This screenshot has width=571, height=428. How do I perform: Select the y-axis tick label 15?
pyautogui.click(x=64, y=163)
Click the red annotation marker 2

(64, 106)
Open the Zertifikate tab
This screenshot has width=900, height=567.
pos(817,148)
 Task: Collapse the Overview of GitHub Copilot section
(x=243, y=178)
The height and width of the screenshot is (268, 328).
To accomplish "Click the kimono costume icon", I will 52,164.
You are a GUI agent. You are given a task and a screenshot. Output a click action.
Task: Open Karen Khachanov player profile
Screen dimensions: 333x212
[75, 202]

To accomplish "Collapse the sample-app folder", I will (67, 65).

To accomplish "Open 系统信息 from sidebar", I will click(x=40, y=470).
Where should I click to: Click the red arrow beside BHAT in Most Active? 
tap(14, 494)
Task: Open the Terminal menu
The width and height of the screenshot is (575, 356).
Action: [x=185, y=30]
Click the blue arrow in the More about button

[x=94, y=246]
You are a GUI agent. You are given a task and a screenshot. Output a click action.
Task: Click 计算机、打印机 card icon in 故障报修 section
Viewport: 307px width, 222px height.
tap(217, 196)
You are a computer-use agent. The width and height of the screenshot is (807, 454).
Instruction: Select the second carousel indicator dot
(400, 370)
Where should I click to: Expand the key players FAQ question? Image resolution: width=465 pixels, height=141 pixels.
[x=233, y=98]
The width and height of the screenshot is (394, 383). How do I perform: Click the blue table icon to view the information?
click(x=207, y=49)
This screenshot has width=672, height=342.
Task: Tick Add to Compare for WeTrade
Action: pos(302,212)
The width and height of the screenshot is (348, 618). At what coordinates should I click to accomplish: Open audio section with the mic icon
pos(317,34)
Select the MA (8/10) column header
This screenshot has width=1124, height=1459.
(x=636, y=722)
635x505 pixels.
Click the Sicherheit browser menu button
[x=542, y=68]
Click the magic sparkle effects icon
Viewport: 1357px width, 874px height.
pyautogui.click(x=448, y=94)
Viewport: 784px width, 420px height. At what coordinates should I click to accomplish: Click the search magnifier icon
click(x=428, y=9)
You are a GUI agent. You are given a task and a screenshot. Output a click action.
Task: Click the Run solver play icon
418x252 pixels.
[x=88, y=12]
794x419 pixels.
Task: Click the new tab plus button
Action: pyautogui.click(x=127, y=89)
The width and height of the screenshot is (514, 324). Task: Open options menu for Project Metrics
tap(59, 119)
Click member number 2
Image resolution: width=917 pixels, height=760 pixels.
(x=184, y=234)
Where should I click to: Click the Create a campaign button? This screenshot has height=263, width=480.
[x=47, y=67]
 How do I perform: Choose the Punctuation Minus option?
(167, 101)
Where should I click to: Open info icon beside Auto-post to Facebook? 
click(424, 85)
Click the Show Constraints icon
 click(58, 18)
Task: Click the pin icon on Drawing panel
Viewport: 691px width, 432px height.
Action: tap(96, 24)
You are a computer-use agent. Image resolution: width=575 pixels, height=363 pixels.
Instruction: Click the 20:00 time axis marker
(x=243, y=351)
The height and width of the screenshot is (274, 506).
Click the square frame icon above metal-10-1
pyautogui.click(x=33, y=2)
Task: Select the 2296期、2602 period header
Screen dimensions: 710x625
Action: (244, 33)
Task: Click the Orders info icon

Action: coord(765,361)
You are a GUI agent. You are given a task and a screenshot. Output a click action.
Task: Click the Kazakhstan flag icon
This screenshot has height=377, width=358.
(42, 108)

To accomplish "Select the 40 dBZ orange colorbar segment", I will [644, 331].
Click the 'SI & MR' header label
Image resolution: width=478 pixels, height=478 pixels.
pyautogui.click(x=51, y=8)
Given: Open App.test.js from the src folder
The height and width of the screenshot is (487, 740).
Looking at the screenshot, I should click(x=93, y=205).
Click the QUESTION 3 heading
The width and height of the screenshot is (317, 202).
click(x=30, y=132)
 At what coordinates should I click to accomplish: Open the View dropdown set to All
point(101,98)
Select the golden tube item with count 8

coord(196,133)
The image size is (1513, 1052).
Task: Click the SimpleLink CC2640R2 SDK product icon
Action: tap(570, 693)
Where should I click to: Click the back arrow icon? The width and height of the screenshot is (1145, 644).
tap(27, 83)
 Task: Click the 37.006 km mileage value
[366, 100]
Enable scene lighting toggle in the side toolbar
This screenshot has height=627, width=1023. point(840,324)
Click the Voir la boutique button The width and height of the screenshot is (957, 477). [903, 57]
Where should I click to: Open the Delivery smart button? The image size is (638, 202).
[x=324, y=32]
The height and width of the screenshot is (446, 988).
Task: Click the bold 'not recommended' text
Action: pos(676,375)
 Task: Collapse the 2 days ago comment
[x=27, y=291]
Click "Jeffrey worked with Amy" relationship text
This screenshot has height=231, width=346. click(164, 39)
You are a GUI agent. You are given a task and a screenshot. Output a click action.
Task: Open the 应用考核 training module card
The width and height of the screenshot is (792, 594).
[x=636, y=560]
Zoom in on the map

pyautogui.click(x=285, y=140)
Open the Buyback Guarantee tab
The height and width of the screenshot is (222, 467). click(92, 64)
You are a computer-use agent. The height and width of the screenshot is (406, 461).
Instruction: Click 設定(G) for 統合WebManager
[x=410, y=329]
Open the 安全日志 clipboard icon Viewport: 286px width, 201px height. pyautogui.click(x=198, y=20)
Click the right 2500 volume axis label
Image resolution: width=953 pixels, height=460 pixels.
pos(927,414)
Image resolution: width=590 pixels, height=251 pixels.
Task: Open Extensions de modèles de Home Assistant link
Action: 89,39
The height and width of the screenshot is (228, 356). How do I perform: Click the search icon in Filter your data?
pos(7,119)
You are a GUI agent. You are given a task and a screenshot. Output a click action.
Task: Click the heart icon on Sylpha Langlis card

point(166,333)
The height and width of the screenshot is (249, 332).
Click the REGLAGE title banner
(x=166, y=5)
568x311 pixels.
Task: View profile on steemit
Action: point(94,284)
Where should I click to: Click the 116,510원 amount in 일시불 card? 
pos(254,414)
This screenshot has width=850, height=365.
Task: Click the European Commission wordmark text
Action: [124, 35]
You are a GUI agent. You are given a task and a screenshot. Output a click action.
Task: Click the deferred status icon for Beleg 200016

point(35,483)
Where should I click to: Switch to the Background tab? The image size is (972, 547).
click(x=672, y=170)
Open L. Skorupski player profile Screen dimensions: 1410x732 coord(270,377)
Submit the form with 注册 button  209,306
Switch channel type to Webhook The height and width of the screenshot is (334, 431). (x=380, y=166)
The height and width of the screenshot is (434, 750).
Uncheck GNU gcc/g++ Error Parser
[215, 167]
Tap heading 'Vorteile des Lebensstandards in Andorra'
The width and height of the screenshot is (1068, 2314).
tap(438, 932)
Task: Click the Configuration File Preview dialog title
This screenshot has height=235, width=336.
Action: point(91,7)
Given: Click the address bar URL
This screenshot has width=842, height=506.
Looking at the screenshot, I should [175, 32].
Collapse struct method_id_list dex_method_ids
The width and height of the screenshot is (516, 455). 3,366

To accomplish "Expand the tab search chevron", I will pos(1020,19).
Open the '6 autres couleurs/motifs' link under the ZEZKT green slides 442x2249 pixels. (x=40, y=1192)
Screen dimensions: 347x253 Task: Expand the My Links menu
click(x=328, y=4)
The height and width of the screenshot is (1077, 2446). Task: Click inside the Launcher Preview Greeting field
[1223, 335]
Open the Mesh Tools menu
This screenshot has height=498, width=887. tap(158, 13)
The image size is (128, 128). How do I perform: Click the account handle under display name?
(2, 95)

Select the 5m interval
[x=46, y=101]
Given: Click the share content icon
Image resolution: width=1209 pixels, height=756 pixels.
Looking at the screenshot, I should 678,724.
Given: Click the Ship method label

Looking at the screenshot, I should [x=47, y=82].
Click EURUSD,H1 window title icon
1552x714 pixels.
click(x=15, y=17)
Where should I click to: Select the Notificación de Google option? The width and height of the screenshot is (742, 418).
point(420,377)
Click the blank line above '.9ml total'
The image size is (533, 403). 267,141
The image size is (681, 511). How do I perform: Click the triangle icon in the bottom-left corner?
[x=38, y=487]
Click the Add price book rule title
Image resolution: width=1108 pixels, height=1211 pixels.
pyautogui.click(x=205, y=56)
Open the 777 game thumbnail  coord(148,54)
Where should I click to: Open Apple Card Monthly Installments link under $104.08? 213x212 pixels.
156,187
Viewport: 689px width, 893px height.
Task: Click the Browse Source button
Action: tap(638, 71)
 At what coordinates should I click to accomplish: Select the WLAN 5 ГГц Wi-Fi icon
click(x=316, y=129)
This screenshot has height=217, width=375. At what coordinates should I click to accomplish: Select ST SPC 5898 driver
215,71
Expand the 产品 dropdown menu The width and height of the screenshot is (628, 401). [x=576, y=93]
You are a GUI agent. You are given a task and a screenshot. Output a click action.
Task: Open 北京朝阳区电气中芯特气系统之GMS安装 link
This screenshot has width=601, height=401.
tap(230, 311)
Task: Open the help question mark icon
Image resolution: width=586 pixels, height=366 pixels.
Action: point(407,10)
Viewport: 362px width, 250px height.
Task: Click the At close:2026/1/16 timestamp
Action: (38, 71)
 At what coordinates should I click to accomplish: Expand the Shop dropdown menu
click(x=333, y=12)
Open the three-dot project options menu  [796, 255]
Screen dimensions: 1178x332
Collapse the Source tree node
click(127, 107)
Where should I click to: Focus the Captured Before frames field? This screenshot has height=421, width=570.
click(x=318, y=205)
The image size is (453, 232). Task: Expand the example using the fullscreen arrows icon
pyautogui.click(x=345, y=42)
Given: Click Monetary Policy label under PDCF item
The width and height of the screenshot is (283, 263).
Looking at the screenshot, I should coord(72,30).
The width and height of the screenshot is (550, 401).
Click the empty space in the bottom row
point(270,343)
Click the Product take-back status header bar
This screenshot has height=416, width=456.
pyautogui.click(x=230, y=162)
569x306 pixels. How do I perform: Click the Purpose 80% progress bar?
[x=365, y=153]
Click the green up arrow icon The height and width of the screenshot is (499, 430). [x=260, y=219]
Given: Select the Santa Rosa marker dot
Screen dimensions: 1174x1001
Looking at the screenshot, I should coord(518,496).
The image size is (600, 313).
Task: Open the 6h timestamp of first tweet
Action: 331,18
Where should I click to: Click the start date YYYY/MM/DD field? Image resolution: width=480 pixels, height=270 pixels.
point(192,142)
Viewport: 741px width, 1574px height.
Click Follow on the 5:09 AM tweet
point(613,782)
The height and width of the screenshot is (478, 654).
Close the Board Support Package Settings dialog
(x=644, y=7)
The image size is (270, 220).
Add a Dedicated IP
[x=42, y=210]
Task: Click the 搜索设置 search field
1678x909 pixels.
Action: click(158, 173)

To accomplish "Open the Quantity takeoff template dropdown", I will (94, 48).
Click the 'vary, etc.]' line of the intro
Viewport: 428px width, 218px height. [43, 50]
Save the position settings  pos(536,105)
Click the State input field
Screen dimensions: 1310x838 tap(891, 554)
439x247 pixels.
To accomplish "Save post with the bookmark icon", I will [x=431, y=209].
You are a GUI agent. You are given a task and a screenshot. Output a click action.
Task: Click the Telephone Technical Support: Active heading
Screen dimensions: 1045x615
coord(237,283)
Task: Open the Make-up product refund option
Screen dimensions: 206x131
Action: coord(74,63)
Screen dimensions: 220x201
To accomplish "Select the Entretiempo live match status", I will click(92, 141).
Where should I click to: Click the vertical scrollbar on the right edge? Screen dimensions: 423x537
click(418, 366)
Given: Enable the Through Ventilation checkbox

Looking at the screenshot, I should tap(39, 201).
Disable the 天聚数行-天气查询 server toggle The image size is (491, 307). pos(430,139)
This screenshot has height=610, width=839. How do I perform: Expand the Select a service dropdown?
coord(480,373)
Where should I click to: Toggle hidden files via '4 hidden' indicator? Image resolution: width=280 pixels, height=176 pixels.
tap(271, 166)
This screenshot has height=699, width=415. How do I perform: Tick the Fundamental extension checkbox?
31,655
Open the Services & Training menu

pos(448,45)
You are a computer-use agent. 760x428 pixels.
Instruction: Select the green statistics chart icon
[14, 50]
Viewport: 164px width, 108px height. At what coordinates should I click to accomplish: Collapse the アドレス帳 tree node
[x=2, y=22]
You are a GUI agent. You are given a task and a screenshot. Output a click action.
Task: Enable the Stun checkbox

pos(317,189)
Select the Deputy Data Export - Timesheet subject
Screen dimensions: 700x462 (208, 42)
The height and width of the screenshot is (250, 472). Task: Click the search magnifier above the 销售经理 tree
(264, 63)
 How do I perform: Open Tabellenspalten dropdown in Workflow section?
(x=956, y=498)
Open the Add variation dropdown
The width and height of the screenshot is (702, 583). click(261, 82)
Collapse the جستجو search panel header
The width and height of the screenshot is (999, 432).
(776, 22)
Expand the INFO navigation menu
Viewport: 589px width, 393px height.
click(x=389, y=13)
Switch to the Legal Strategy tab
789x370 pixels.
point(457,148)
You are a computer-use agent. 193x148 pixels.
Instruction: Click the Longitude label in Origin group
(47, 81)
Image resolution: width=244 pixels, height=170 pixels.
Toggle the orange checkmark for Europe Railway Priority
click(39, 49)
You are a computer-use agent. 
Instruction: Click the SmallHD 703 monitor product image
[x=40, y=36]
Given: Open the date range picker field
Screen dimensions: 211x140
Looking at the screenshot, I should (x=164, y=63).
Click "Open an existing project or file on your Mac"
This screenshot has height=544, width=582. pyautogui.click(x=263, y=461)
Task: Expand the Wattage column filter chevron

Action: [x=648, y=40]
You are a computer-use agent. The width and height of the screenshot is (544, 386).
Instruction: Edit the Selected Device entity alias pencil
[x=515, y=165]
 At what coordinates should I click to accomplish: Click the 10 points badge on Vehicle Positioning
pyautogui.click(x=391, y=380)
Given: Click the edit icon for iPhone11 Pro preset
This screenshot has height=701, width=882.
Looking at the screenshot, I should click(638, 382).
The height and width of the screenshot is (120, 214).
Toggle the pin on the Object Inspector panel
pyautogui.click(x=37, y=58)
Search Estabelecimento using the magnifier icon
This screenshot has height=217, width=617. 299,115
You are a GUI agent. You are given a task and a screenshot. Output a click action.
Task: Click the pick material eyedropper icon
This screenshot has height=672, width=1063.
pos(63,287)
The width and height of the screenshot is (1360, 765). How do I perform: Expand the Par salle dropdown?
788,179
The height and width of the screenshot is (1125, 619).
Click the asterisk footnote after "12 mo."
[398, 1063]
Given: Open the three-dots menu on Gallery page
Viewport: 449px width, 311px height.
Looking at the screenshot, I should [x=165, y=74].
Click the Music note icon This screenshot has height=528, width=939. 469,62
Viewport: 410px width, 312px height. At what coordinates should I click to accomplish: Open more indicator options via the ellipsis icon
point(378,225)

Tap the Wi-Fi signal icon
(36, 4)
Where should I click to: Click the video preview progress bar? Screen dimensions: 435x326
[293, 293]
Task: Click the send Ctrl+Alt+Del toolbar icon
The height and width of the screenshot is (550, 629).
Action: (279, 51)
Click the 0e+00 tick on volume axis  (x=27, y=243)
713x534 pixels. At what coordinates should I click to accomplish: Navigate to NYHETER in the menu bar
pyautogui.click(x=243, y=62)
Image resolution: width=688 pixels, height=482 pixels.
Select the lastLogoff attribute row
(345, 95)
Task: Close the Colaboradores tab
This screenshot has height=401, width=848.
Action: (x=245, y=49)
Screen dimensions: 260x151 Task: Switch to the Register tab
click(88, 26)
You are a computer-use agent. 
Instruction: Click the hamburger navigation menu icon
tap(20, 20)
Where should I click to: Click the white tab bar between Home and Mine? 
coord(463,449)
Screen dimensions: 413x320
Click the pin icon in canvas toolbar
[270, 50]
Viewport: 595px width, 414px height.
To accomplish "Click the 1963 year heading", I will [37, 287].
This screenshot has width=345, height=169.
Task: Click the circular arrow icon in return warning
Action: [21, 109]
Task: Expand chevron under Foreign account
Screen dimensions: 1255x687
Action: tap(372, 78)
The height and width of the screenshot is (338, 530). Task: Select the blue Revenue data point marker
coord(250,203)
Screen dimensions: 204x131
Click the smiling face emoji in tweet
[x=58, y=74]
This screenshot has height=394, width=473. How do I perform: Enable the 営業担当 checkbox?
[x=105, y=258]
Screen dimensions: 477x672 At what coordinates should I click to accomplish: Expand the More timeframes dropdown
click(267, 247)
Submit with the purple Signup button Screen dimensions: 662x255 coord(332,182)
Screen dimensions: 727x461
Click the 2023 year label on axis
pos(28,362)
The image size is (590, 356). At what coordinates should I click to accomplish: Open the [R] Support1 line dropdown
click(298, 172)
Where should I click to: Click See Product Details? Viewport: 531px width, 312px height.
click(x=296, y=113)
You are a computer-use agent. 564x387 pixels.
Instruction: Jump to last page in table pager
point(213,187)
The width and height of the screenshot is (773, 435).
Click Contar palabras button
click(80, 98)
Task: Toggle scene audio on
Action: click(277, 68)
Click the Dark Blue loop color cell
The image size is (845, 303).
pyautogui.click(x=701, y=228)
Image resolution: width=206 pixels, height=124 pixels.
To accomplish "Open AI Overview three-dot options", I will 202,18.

--- --- ---

[What you are asked to do]: Look through the records for the word "three". Every line that has it should be copied.

[Solution to this exercise]:
Open the three-dot project options menu  [796, 255]
Given: Open the three-dots menu on Gallery page
To accomplish "Open AI Overview three-dot options", I will 202,18.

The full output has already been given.